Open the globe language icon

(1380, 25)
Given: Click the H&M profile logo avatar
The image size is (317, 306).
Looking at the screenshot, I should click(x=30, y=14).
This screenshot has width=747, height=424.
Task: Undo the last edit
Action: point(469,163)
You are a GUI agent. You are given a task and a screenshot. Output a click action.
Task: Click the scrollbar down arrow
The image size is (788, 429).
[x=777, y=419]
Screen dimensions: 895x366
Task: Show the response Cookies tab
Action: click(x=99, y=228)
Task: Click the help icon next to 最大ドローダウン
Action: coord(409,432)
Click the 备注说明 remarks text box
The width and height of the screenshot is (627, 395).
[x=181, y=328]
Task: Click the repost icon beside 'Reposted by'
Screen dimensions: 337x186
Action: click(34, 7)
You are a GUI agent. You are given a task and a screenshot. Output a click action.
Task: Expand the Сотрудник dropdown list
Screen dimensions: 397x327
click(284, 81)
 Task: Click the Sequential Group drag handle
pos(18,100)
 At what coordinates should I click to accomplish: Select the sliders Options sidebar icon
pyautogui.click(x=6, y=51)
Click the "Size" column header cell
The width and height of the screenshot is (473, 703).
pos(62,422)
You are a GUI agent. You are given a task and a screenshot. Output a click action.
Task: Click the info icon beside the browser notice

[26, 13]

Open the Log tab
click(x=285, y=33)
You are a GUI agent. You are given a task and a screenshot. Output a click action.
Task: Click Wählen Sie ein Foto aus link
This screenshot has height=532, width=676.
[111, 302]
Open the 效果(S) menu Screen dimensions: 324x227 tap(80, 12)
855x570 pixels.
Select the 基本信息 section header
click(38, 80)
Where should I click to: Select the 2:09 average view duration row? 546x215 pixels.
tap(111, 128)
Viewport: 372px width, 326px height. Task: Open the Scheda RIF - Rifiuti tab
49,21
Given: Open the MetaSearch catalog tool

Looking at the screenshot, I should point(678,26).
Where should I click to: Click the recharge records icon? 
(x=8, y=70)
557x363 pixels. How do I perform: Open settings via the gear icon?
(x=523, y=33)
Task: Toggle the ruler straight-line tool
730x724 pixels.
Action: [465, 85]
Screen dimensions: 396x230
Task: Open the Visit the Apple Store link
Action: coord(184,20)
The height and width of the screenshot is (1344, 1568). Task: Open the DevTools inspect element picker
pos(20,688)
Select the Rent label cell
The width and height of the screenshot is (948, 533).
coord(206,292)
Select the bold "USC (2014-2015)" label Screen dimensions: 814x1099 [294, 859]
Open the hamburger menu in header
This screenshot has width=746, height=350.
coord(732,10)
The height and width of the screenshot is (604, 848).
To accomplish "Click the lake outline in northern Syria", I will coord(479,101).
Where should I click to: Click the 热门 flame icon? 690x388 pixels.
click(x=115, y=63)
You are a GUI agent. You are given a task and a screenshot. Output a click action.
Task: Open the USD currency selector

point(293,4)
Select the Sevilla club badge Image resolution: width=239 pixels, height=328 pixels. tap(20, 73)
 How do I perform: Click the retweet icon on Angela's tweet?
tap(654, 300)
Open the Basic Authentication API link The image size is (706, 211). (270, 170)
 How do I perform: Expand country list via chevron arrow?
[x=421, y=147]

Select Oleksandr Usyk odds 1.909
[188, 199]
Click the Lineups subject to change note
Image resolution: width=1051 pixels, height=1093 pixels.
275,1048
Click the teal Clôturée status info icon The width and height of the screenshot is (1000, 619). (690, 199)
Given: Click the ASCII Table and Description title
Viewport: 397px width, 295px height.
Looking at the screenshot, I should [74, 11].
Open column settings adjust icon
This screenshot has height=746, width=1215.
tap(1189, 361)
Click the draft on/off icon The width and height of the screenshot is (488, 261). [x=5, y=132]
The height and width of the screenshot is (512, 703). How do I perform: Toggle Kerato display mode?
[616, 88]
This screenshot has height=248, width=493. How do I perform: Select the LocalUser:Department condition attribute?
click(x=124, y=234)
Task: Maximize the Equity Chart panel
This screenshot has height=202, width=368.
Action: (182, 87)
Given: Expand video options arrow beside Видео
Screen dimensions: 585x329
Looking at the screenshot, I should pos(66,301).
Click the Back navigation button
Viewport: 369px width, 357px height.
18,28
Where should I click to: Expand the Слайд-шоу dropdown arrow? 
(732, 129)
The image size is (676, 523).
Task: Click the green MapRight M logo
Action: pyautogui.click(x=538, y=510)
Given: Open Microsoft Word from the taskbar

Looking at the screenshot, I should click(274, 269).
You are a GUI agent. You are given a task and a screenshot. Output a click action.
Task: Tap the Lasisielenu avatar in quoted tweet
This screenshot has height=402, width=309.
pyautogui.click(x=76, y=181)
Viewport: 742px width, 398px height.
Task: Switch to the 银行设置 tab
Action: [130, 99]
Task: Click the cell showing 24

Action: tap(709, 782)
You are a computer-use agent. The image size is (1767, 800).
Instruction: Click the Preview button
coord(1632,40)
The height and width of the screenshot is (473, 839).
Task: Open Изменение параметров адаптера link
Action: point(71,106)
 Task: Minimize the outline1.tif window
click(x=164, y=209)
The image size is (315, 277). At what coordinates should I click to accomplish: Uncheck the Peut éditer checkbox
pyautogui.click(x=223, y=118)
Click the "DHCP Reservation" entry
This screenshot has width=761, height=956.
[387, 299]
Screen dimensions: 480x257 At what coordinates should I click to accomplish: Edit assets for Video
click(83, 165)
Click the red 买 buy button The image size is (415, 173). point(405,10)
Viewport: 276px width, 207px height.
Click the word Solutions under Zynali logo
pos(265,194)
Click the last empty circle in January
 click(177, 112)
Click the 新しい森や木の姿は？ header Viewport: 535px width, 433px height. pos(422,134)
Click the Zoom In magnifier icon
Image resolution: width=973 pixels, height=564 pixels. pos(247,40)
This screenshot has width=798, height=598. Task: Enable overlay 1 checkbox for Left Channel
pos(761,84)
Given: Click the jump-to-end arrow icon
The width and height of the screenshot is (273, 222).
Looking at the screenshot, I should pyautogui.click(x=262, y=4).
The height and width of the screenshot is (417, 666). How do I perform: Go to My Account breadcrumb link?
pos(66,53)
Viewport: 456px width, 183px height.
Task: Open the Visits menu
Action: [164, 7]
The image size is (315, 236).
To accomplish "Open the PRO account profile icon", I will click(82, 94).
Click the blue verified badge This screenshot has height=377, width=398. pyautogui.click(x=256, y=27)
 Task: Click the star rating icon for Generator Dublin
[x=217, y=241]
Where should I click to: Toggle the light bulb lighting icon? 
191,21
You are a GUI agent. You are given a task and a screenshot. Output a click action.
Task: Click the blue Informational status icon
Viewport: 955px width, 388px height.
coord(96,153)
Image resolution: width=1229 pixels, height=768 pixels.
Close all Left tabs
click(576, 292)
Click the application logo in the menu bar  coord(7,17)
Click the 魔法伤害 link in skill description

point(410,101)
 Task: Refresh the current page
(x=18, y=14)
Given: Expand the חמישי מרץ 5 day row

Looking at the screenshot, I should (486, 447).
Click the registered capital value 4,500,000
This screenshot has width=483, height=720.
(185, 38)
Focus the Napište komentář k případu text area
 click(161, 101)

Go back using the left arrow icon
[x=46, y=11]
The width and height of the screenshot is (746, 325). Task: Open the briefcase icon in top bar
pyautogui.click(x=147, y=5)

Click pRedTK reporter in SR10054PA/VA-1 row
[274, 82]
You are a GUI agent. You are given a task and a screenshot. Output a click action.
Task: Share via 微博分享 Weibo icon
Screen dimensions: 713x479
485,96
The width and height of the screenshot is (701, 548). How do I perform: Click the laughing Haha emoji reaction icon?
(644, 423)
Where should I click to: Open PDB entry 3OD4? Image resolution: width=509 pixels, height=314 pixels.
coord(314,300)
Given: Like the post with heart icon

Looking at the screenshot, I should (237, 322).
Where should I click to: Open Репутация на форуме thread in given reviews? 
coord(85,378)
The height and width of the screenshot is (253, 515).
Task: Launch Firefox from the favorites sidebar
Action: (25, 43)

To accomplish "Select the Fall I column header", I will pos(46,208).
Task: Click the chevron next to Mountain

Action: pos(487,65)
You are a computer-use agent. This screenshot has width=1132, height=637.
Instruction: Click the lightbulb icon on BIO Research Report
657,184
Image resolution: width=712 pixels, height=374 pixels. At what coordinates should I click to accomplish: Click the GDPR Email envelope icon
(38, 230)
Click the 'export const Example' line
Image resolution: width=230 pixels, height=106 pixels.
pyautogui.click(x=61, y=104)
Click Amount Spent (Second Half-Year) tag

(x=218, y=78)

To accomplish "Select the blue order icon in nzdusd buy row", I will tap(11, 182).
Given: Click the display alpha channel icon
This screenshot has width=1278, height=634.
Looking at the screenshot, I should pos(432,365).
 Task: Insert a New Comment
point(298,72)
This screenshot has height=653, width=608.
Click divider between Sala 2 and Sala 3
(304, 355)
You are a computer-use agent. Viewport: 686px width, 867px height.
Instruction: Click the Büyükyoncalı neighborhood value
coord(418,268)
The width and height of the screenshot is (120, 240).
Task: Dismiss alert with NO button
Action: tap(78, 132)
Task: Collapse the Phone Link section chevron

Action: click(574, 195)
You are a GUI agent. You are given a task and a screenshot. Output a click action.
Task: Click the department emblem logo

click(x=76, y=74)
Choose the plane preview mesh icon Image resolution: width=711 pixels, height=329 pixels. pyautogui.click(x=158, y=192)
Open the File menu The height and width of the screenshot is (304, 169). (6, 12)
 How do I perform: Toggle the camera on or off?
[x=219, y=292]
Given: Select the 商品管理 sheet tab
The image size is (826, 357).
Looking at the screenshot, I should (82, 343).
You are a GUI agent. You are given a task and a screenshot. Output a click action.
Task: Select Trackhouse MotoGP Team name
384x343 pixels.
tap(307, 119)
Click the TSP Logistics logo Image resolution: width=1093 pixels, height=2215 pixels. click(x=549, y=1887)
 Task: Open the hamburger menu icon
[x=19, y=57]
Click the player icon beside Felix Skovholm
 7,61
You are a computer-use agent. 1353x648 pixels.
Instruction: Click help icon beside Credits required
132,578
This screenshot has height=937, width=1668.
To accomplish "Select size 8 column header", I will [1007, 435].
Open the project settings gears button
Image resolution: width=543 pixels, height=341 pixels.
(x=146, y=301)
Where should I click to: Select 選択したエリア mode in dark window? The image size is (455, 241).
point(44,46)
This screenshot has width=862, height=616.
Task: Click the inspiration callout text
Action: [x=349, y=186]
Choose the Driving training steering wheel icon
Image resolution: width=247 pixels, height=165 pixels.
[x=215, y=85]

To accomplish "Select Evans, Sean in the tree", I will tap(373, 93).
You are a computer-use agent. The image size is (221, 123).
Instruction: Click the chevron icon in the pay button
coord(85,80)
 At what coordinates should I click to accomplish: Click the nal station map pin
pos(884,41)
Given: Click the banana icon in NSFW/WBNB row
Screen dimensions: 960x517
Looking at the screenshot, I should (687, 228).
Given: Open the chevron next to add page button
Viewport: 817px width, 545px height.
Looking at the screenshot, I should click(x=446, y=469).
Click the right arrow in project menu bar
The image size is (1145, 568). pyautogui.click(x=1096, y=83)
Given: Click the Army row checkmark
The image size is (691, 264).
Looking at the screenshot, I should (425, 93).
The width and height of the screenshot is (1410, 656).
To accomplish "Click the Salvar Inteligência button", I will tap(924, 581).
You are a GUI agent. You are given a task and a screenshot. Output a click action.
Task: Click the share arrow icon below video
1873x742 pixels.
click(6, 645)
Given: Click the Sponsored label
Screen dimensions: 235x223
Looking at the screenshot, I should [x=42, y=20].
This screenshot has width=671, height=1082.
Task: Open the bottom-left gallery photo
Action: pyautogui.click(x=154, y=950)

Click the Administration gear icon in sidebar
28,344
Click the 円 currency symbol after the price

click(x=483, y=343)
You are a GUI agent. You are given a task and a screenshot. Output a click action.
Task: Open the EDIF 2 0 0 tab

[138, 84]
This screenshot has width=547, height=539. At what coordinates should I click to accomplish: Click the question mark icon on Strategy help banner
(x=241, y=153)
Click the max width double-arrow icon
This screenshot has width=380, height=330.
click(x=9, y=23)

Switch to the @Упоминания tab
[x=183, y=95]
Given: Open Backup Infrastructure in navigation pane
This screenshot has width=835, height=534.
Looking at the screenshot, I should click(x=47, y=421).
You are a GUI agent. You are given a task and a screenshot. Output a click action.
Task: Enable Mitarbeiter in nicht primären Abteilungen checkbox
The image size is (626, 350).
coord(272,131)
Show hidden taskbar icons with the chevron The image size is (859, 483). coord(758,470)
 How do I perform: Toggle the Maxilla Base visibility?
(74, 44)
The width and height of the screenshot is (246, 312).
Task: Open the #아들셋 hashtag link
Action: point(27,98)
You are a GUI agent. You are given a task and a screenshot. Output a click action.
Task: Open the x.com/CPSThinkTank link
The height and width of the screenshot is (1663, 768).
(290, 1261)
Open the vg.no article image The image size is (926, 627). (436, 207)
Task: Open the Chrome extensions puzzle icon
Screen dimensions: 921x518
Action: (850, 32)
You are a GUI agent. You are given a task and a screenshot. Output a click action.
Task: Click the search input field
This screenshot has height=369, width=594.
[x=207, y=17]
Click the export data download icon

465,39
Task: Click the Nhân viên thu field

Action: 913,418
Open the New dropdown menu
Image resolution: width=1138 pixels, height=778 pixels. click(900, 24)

___

#### TASK TO COMPLETE
Retype the first line of the entries and every line after it, please, through the line that contains "Task: Click the scrollbar down arrow". Add nothing.

#### TASK RESPONSE
Open the globe language icon

(1380, 25)
Given: Click the H&M profile logo avatar
The image size is (317, 306).
Looking at the screenshot, I should click(x=30, y=14).
This screenshot has width=747, height=424.
Task: Undo the last edit
Action: point(469,163)
You are a GUI agent. You are given a task and a screenshot. Output a click action.
Task: Click the scrollbar down arrow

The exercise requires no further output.